Pair Corralation between Pimco Floating and Long-term
Assuming the 90 days horizon Pimco Floating Income is expected to generate 0.21 times more return on investment than Long-term. However, Pimco Floating Income is 4.81 times less risky than Long-term. It trades about 0.15 of its potential returns per unit of risk. Long Term Government Fund is currently generating about 0.0 per unit of risk. If you would invest 729.00 in Pimco Floating Income on September 1, 2024 and sell it today you would earn a total of 83.00 from holding Pimco Floating Income or generate 11.39% return on investment over 90 days.
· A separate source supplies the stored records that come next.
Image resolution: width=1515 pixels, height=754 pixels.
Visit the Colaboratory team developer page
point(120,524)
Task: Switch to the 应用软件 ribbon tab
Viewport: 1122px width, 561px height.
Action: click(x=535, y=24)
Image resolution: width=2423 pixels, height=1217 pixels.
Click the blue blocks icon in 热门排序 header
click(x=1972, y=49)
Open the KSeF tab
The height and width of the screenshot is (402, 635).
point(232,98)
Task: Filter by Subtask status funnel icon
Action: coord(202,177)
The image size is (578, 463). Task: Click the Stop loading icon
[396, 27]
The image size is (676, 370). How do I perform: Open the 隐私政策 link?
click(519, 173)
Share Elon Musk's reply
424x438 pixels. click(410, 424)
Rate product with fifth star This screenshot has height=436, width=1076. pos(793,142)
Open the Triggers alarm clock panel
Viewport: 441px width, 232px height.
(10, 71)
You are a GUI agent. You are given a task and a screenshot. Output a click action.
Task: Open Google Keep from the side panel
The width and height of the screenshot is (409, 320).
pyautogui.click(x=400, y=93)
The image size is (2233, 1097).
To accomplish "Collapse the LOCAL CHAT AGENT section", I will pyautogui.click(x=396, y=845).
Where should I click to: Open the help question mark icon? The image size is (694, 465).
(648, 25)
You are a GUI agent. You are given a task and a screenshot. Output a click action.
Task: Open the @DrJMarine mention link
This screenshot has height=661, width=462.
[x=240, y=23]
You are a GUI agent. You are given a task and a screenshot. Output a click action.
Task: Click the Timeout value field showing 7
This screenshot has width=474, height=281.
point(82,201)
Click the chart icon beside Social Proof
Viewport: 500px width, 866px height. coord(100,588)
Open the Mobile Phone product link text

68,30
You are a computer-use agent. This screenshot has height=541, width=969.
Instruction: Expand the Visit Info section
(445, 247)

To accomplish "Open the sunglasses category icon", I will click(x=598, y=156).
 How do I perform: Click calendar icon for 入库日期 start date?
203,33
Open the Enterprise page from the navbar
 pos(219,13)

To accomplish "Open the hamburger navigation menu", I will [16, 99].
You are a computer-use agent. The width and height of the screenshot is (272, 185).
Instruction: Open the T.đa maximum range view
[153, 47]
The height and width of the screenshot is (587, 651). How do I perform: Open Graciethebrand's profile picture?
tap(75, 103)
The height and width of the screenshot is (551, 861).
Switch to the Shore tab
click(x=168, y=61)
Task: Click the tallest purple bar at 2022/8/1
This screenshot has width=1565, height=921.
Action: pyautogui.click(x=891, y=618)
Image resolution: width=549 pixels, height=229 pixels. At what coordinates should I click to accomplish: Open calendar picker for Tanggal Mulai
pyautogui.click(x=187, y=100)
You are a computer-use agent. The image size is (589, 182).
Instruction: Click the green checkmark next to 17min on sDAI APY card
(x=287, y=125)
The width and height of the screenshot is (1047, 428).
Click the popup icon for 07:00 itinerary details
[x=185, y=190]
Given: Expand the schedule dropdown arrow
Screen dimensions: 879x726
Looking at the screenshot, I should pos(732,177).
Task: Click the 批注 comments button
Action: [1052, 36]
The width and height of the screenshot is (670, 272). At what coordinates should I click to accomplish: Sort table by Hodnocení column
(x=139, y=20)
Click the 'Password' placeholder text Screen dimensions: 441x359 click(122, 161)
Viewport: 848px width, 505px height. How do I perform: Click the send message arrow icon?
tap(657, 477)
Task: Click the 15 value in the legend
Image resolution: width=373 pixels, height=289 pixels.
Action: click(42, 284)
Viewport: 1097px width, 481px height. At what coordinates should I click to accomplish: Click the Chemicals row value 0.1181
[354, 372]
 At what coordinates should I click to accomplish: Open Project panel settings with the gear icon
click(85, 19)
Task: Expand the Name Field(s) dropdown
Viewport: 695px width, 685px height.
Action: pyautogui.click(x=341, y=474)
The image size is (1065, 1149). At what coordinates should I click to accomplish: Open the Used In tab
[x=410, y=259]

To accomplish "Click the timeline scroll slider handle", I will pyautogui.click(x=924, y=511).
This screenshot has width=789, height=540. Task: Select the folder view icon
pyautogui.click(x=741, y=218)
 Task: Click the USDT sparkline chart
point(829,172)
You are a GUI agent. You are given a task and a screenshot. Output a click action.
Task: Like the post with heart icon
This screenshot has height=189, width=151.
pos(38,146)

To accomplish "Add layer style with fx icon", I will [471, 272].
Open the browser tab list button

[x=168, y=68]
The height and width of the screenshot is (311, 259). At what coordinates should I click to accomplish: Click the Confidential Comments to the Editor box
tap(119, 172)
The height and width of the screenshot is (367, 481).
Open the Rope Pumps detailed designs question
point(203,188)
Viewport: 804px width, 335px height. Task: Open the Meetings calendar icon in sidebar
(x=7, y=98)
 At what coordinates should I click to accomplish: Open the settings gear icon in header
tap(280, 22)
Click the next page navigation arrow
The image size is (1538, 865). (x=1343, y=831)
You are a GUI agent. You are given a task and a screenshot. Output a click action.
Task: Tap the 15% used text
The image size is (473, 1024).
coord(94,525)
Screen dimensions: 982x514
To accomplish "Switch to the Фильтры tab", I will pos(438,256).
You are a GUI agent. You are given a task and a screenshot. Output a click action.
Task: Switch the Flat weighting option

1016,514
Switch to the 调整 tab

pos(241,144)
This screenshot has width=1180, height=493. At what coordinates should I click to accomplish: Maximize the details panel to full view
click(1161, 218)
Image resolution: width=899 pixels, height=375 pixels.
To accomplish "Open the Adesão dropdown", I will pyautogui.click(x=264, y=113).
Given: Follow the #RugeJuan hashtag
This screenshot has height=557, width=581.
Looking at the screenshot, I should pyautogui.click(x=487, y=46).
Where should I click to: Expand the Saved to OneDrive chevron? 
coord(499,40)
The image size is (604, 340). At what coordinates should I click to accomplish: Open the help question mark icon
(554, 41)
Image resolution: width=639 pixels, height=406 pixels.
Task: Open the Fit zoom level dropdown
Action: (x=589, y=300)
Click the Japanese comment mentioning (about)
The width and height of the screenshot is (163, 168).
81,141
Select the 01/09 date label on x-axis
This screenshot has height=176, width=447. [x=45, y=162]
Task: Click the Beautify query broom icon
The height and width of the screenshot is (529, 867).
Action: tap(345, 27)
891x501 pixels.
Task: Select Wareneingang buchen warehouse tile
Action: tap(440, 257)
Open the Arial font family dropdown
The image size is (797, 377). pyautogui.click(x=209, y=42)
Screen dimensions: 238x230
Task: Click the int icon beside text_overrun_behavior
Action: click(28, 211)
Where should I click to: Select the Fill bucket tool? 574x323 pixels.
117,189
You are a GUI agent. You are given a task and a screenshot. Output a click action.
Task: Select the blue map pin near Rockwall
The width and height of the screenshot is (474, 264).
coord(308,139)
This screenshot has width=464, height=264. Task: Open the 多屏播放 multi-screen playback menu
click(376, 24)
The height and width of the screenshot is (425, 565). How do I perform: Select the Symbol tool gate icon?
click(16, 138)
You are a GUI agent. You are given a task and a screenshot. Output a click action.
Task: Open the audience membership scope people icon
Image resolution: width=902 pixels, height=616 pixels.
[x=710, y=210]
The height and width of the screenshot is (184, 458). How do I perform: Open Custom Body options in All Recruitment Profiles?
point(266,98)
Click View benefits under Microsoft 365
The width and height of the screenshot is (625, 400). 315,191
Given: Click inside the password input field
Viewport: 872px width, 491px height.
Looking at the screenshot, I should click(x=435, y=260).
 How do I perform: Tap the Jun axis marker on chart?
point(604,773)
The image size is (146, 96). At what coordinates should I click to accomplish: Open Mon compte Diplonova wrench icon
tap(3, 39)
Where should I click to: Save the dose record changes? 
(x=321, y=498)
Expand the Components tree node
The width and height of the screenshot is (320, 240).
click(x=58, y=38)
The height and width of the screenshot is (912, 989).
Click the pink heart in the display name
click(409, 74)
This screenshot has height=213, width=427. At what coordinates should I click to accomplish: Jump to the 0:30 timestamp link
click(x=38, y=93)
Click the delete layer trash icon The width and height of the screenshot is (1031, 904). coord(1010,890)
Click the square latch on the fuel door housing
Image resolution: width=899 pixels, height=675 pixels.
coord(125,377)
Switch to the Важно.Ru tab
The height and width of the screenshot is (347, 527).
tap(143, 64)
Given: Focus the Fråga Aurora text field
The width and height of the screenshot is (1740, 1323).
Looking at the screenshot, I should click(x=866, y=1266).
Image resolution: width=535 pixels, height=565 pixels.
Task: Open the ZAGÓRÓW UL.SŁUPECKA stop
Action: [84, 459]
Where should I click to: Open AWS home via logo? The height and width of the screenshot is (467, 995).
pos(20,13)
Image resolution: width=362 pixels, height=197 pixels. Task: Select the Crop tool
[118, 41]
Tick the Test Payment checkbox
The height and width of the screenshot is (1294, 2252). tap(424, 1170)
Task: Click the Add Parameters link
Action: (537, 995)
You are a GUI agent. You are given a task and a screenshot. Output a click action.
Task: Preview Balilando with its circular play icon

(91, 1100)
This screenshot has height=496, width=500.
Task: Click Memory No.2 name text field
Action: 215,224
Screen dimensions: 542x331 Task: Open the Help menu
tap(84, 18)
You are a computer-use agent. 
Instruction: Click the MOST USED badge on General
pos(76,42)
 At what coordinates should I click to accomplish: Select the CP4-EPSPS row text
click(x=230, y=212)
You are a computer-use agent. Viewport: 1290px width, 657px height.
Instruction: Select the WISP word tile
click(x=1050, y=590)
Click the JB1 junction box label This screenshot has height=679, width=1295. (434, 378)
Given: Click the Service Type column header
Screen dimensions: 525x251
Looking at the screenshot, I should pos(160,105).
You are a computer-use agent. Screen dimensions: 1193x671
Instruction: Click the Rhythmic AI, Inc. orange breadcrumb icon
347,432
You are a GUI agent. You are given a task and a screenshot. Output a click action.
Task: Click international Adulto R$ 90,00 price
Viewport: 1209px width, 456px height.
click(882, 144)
Time Period | 3 Months [change] |
Direction | Moves Together |
Strength | Very Weak |
Accuracy | 100.0% |
Values | Daily Returns |
Pimco Floating Income vs. Long Term Government Fund
Performance |
Timeline |
Pimco Floating Income |
Long Term Government |
Pimco Floating and Long-term Volatility Contrast
Predicted Return Density |
Returns |
Pair Trading with Pimco Floating and Long-term
The main advantage of trading using opposite Pimco Floating and Long-term positions is that it hedges away some unsystematic risk. Because of two separate transactions, even if Pimco Floating position performs unexpectedly, Long-term can make up some of the losses. Pair trading also minimizes risk from directional movements in the market. For example, if an entire industry or sector drops because of unexpected headlines, the short position in Long-term will offset losses from the drop in Long-term's long position.Pimco Floating vs. Short Term Fund A | Pimco Floating vs. Pimco Income Fund | Pimco Floating vs. Pimco Foreign Bond | Pimco Floating vs. All Asset Fund |
Long-term vs. Pimco Global Multi Asset | Long-term vs. Us Global Investors | Long-term vs. Us Global Leaders | Long-term vs. Dreyfusstandish Global Fixed |
Check out your portfolio center.Note that this page's information should be used as a complementary analysis to find the right mix of equity instruments to add to your existing portfolios or create a brand new portfolio. You can also try the Technical Analysis module to check basic technical indicators and analysis based on most latest market data.